“I’m envious of land farmers,” says Matt Gregg, standing hip-deep in brackish, low 40-degree water on the south end of the Barnegat Bay. “I’m starting to shiver.”
It’s a sunny, crisp November afternoon and Gregg, the founder of 40 North Oyster Farms, draws a laugh from everyone else in attendance, though we’re safe and warm in the boat. Joking aside, having talked to the 33-year-old for the past hour, we’ve learned there’s no place he’d rather be.
When Summit House opens in early 2017, our raw bar will feature several oyster varieties cultivated by 40 North, one of a small group of such New Jersey operations that are creating a renaissance of the once-flourishing industry here.

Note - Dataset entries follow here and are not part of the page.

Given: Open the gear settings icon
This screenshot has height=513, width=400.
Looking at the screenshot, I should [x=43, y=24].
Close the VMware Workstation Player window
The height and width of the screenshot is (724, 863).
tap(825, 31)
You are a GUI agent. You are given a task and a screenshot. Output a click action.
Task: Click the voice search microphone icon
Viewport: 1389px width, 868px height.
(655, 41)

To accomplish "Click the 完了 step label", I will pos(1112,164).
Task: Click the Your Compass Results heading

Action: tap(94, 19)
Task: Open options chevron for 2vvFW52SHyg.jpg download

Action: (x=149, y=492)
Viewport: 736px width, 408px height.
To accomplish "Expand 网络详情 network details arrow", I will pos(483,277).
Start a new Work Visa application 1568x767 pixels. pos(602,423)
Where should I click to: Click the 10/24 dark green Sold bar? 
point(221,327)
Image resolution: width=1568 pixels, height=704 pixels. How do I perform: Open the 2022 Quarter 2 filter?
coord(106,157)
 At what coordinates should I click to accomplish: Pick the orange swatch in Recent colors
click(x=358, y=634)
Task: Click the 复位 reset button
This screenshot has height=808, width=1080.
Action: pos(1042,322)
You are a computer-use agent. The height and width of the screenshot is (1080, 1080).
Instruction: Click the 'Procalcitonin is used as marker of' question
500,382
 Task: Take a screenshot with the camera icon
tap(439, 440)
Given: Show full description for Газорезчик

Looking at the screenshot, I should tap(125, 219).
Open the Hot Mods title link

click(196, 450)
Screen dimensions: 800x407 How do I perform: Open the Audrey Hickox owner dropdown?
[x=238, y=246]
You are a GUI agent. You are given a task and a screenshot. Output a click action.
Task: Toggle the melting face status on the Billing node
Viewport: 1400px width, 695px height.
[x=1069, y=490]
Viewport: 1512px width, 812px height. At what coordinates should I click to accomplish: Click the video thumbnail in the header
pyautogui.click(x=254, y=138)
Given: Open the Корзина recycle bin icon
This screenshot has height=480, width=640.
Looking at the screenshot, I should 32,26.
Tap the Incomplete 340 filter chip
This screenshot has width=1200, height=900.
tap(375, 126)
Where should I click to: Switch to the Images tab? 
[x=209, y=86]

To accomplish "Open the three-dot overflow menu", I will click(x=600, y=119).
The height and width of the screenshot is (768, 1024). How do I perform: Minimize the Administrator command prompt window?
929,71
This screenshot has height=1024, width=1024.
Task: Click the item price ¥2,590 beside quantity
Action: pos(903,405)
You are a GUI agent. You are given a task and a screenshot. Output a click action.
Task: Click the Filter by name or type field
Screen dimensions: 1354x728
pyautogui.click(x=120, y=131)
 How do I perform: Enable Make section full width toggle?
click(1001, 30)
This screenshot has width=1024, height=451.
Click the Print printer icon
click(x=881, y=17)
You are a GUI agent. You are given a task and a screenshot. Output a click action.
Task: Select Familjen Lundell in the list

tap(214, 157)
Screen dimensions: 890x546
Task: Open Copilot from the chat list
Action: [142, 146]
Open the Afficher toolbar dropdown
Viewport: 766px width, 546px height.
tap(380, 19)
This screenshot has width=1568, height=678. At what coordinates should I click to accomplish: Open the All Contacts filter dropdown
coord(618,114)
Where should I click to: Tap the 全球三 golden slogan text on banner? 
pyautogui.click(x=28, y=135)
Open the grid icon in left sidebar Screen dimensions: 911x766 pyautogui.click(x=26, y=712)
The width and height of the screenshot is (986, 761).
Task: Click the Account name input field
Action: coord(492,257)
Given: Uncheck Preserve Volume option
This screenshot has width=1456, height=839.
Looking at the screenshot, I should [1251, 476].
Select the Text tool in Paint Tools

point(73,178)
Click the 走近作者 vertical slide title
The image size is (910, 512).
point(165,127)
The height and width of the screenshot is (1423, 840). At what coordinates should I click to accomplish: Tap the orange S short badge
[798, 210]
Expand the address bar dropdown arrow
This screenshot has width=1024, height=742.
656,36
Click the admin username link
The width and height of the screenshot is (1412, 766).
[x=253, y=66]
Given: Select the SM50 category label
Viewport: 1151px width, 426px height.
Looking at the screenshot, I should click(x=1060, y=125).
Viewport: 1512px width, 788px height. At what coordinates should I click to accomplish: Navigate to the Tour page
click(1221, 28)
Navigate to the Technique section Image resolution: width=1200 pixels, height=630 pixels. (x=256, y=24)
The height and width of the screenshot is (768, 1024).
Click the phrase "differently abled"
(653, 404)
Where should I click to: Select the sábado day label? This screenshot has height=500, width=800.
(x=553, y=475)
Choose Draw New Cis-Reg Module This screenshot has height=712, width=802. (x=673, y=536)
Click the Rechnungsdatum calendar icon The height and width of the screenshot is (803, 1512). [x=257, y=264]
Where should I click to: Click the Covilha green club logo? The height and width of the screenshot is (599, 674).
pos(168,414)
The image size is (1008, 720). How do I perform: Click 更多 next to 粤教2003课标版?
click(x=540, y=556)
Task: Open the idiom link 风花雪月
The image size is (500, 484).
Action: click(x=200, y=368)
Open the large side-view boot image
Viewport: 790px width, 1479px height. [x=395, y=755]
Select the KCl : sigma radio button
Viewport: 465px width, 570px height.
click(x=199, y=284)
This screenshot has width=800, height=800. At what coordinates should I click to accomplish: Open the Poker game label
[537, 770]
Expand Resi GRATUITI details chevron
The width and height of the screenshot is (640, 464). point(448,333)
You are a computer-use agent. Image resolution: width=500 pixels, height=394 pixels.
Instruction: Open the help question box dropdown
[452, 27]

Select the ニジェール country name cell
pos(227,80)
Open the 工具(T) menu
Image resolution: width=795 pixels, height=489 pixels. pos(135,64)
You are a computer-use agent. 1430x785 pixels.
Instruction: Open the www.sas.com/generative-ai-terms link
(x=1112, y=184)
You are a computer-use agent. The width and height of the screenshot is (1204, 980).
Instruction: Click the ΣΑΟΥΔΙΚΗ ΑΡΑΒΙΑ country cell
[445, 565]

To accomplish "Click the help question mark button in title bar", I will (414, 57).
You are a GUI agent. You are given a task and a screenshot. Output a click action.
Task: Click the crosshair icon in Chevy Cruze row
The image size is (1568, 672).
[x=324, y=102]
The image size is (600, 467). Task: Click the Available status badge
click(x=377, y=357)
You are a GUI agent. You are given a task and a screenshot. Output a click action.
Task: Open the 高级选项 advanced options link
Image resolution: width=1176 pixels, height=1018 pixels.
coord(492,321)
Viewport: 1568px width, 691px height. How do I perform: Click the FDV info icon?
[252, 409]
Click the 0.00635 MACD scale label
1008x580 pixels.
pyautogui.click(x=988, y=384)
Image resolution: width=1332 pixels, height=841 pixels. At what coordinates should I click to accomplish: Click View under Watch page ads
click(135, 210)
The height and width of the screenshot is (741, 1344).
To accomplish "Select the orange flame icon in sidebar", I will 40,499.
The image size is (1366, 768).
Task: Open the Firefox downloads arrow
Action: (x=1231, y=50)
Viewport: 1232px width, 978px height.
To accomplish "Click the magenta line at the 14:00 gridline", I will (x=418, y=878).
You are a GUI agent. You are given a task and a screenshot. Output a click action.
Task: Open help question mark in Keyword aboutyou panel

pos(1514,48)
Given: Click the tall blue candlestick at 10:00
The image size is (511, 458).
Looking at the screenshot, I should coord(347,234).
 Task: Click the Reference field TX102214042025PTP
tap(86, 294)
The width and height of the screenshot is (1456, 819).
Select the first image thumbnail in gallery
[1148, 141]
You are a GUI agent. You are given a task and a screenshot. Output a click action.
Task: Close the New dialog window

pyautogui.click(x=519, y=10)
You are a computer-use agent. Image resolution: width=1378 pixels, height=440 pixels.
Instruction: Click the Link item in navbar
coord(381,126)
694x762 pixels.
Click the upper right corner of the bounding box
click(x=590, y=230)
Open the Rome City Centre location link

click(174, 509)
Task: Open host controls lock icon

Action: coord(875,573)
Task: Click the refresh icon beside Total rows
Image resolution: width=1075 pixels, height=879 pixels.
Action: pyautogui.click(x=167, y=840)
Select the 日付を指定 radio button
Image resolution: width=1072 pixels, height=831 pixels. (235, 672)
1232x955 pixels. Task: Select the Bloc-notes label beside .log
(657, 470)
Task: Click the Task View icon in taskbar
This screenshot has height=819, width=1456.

Summit House, a seasonal American restaurant, aims to bring the best, freshest -- if possible locally grown -- food to our home in downtown Summit, New Jersey. It’s not lost on us that in order to accomplish this, building strong relationships with local farmers, fisherman and select purveyors is crucial. That’s what Summit House Executive Chef Martin Kester, formerly chef de cuisine at Ninety Acres in Peapack, New Jersey, has done for the better part of a decade in sourcing the Garden State’s finest ingredients.
“One of things I love about New Jersey is that its size and varying landscape has created a long history of culinary diversity,” says Kester, a Hackettstown native.
That diversity once included lots of oysters. New Jersey fisherman brought in millions of bushels a year in the early 1900s. By the 1950s, overconsumption and disease had destroyed the industry. With the help of oyster farmers applying sustainable practices and a lot of research by scientists such as those at Rutgers University, local oysters are on the rebound.
“New Jersey is just now seeing the return of many high-quality, organic food sources, and farmers such as 40 North are working to bring oyster farming back with deep understanding and delicious results,” says Kester. “These are exactly the kind of provider relationships Summit House is looking to cultivate.”
40 North is one of about a dozen oyster-farming operations in New Jersey, many very small, according to Gregg. For comparison’s sake, there are more than 50 such growers in Rhode Island, he said.
“On the East Coast there’s only one variety; it’s all the same species, the Eastern oyster,” says Gregg. “But just like a wine grape, it’s going to taste different based on the region it grows in.”
Oyster Farming 101
40 North doesn’t catch oysters. Rather they cultivate them over anywhere from 18 months to three years. The process begins with taking baby oysters, known as seed, putting them in fine mesh bags and growing them while protected in fiberglass tanks called upwellers at a land-based nursery. As the oysters grow, feeding on nutrients from the flow of water, they’re moved to increasingly larger mesh bags, eventually placed in the bay. Helped by the flow of water, they then feed on algae and are hand-tumbled every six weeks, creating the ideal dense, deep shell.
There are about 14,000 protected acres of nearby, nutrient-rich meadows and marshland, with every high tide feeding the oysters, who help maintain the environment by protecting against overgrowth of algae. There were about 4 million oysters growing on the five acres we spent our afternoon visiting.
“The biggest thing is salt, how much salt is in the water,” says Gregg. “Oysters need to grow in an area that’s a mix of fresh and salt water. They’re a hearty animal; able to tolerate low and high salinity.”
Gregg spends most of his time raising oysters named the Rose Coves, while colleagues work in other areas on the bay, tending to the less salty Swan Point oysters.
“It’s a much saltier oyster, but it’s sweet too,” he said of the Rose Coves.
Keep an eye out for the Rose Coves and Swan Points as Summit House opens our doors early in 2017.
If you’re an oyster fan, you’ll be happy as a clam. Yeah, we went there.